Sony written by Paul Ryan

"The Colour of My Love" is a song written by Paul Ryan. Two artists first released it as a single on the same day, 14 March 1969. A version by Jefferson became a top-30 hit in the UK as well as charting in the US, peaking just inside the top 70 at 68. The other, by Billy J. Kramer, was only released in the UK and failed to chart. Paul Ryan's brother Barry also recorded a version that was released as a single in several countries.

==Jefferson version==
===Release===
After leaving beat group the Rockin' Berries in 1968, Geoff Turton began a solo career under the pseudonym Jefferson. His first release, "Montage", failed to chart, but it was the follow-up "The Colour of My Love" that saw him first enter the charts as a solo artist. However, composer Paul Ryan was not impressed with Jefferson's version, saying "quite frankly, I think it's a load of rubbish. The production is terrible. Jefferson's a nice bloke, but it's very upsetting to hear what someone has done to your song.
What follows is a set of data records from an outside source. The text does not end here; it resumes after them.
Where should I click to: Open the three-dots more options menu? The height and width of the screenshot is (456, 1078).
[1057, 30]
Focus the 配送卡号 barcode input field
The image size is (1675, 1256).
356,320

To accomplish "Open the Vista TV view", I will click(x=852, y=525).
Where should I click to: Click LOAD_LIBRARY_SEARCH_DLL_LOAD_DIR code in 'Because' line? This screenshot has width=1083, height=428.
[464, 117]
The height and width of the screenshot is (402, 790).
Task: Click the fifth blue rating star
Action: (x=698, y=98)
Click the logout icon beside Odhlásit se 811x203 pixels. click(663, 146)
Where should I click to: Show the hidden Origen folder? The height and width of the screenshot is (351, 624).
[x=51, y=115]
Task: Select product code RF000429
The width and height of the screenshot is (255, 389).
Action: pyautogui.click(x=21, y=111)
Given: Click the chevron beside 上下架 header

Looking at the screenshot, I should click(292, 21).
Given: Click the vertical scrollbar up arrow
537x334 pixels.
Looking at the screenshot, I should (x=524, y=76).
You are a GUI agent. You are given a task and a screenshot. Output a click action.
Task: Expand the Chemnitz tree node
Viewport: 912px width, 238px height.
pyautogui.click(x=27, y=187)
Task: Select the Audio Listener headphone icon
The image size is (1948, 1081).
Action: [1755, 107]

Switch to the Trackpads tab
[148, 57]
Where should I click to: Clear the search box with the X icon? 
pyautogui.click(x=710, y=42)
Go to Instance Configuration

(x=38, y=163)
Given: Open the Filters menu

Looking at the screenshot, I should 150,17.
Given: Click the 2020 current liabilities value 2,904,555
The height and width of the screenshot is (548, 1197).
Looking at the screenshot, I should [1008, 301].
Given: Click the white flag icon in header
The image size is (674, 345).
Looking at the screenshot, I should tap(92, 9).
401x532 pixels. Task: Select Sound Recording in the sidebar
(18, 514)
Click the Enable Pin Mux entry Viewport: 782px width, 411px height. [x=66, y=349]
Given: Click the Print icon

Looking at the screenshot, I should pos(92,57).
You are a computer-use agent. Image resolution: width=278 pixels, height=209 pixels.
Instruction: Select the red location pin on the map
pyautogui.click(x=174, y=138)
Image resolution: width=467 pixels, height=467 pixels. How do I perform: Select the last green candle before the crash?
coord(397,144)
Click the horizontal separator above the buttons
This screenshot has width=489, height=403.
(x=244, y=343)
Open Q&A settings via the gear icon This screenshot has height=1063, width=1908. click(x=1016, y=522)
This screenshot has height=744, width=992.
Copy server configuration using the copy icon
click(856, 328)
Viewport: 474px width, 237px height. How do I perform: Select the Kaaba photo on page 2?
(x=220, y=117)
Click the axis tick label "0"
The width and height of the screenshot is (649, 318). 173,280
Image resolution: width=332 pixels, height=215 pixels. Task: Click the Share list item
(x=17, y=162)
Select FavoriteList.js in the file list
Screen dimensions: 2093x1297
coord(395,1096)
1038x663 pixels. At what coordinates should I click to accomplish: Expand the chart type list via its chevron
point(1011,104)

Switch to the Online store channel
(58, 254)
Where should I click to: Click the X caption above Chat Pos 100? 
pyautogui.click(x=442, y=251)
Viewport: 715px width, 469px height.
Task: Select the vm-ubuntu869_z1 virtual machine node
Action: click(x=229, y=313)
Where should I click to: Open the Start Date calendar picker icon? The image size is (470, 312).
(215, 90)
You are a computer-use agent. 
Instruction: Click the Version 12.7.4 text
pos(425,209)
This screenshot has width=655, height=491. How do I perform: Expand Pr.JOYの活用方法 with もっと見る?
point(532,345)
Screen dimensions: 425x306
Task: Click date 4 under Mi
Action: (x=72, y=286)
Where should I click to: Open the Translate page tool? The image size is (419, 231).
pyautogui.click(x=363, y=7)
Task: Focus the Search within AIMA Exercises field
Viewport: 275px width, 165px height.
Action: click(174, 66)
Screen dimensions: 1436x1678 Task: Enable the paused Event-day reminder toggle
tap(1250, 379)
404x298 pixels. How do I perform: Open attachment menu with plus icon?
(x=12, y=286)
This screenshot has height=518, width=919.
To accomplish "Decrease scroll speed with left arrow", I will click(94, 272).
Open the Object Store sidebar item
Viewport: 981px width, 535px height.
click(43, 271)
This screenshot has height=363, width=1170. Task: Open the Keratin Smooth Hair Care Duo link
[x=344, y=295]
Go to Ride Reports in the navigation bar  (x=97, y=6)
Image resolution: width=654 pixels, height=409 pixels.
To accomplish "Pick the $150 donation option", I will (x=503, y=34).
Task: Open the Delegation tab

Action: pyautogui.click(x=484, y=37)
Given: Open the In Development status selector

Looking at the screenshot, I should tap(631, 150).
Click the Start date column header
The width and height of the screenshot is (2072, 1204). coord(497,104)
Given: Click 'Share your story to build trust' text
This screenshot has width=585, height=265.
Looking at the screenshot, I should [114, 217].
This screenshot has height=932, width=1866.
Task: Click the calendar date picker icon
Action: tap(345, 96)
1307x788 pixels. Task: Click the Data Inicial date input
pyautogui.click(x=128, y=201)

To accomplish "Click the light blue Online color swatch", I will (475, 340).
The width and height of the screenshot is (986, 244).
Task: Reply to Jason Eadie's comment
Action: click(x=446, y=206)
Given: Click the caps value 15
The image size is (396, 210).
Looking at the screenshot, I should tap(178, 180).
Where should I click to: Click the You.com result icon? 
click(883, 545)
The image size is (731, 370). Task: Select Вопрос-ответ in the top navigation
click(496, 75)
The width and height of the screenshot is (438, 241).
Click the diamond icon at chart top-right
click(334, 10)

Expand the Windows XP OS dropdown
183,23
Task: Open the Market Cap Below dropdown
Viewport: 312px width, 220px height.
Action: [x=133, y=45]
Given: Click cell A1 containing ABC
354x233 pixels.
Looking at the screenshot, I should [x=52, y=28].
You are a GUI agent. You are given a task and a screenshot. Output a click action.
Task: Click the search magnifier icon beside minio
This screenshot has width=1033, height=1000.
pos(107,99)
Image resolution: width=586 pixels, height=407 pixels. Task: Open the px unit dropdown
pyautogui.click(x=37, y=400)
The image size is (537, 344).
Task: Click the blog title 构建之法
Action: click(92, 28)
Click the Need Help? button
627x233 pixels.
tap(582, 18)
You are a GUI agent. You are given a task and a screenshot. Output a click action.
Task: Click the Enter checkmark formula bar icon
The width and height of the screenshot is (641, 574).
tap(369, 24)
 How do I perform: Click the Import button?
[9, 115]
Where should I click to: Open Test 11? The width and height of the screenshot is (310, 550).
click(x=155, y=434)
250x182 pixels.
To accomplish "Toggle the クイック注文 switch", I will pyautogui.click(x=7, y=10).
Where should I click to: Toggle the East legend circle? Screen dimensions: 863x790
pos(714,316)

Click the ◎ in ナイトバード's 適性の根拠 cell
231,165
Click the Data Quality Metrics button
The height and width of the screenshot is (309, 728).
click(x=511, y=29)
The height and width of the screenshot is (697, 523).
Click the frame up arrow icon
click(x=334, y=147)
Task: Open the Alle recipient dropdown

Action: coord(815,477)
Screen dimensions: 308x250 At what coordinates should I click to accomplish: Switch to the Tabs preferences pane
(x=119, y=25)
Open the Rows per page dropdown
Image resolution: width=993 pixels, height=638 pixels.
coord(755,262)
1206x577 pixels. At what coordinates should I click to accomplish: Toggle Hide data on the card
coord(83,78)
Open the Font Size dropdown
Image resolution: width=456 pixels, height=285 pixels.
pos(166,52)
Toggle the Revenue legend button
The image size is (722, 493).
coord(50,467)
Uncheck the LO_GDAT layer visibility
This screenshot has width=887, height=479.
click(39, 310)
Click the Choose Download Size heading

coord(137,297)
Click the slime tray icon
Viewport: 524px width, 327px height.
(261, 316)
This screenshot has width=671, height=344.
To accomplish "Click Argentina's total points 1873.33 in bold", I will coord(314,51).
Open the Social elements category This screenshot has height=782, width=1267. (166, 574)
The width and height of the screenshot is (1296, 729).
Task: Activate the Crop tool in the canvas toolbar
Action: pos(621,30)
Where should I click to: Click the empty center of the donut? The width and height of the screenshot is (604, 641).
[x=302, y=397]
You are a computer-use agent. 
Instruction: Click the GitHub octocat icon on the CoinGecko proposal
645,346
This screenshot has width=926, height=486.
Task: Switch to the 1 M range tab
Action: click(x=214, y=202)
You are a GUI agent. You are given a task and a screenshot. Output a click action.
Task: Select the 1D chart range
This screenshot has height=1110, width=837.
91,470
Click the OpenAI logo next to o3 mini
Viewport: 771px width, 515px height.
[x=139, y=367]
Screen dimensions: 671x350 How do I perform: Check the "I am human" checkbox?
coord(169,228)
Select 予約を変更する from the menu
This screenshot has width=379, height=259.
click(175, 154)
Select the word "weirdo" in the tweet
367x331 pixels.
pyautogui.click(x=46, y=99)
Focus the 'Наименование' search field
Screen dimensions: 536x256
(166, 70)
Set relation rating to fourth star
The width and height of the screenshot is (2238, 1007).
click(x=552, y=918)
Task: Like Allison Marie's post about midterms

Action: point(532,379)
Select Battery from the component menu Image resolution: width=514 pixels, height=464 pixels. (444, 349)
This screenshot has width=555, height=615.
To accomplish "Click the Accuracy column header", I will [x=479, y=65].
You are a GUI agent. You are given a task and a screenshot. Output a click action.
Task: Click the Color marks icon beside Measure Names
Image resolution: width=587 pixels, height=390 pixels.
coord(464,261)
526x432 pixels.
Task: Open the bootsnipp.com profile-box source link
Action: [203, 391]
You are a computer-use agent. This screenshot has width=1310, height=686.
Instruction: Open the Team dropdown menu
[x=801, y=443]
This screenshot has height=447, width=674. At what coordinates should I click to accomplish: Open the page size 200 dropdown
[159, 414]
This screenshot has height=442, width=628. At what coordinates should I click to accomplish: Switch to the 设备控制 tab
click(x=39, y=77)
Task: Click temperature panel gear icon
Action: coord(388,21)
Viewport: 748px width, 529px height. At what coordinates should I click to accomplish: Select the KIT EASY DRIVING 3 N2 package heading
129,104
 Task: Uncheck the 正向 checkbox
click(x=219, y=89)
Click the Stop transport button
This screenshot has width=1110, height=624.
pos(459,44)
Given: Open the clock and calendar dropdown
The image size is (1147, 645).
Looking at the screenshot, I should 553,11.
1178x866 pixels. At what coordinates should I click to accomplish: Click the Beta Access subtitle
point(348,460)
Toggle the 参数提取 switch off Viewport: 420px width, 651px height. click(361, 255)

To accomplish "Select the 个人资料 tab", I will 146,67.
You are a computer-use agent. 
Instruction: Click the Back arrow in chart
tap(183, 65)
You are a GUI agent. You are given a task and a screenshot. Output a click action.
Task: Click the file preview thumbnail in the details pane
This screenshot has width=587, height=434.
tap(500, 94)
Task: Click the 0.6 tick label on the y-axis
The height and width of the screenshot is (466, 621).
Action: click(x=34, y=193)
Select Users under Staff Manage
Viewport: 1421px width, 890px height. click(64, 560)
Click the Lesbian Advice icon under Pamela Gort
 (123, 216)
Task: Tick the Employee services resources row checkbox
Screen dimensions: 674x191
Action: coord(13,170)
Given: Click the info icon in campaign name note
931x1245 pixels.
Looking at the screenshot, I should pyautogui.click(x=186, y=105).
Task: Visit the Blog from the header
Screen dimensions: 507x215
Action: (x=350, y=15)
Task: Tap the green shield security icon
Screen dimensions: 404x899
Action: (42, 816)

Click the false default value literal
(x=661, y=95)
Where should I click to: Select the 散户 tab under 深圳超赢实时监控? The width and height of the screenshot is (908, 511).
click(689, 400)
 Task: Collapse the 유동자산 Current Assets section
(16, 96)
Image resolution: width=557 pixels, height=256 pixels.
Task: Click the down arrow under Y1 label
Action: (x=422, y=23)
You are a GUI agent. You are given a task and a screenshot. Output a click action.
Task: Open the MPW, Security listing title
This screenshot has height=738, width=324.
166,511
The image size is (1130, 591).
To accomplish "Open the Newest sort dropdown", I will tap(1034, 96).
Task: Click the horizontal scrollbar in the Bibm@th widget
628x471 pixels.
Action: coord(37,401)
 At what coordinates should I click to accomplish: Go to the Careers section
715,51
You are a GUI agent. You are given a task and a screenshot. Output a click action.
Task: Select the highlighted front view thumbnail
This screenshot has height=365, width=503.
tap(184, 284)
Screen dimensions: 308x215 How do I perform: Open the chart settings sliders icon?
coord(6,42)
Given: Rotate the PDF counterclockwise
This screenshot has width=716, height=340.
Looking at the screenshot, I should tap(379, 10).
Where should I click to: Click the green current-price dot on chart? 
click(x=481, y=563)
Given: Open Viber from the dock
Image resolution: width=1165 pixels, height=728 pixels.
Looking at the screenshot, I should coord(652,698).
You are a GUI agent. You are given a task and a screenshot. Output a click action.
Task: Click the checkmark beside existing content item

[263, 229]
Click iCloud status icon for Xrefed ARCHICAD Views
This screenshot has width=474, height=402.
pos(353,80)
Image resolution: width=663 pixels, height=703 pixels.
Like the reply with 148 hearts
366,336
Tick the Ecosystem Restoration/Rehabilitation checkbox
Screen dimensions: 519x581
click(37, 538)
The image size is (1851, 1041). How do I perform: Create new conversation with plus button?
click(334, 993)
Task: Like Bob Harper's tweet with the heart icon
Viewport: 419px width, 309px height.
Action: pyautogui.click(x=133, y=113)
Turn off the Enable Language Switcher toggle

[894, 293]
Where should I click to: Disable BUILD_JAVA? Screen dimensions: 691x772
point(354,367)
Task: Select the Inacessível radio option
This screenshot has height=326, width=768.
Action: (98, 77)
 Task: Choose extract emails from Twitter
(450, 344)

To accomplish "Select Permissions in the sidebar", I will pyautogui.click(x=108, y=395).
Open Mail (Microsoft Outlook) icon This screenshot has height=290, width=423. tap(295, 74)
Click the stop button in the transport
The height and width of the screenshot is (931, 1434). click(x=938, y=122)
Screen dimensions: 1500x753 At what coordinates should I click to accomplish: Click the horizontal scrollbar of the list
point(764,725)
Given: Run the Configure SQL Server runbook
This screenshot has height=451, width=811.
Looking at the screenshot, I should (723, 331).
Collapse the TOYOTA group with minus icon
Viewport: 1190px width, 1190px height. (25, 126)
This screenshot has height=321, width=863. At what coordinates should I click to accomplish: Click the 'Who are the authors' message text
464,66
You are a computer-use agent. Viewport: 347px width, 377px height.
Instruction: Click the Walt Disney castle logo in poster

It's like someone framing a picture you're proud of in a tatty frame".

===Track listing===
1. "The Colour of My Love" – 2:32
2. "Look No Further" – 2:35

===Charts===

| Chart (1969) | Peak position |
|---|---|
| Belgium (Ultratop 50 Flanders) | 19 |
| Canada Top Singles (RPM) | 45 |
| Canada Adult Contemporary (RPM) | 37 |
| Netherlands (Dutch Top 40) | 23 |
| Netherlands (Single Top 100) | 20 |
| UK Singles (OCC) | 22 |
| US Billboard Hot 100 | 68 |

==Barry Ryan version==

===Release===
Capitalising on the success of Barry Ryan's previous two singles "Eloise" and "Love Is Love" which were particularly successful in Europe, MGM released "The Colour of My Love" as a follow-up single from the album Barry Ryan Sings Paul Ryan. It was released in continental Europe, Scandinavia, South Africa and Rhodesia (Zimbabwe) with the B-side "My Mama", also written by Paul Ryan.

===Track listing===
1. "The Colour of My Love" – 2:46
2. "My Mama" – 3:46

===Charts===

| Chart (1969) | Peak position |
|---|---|
| Belgium (Ultratop 50 Wallonia) | 19 |
| Denmark (IFPI) | 4 |
| Germany (GfK) | 23 |
| Rhodesia (Lyons Maid) | 6 |

==Other versions==
- In late 1969, Danish singer Bjørn Tidmand released a Danish-language version titled "Et billed af min kærlighed" as a single which peaked at number 15 on the IFPI Danmark chart.
- In 1970, French singer Dalida released a French-language version titled "Les couleurs de l'amour" as a single.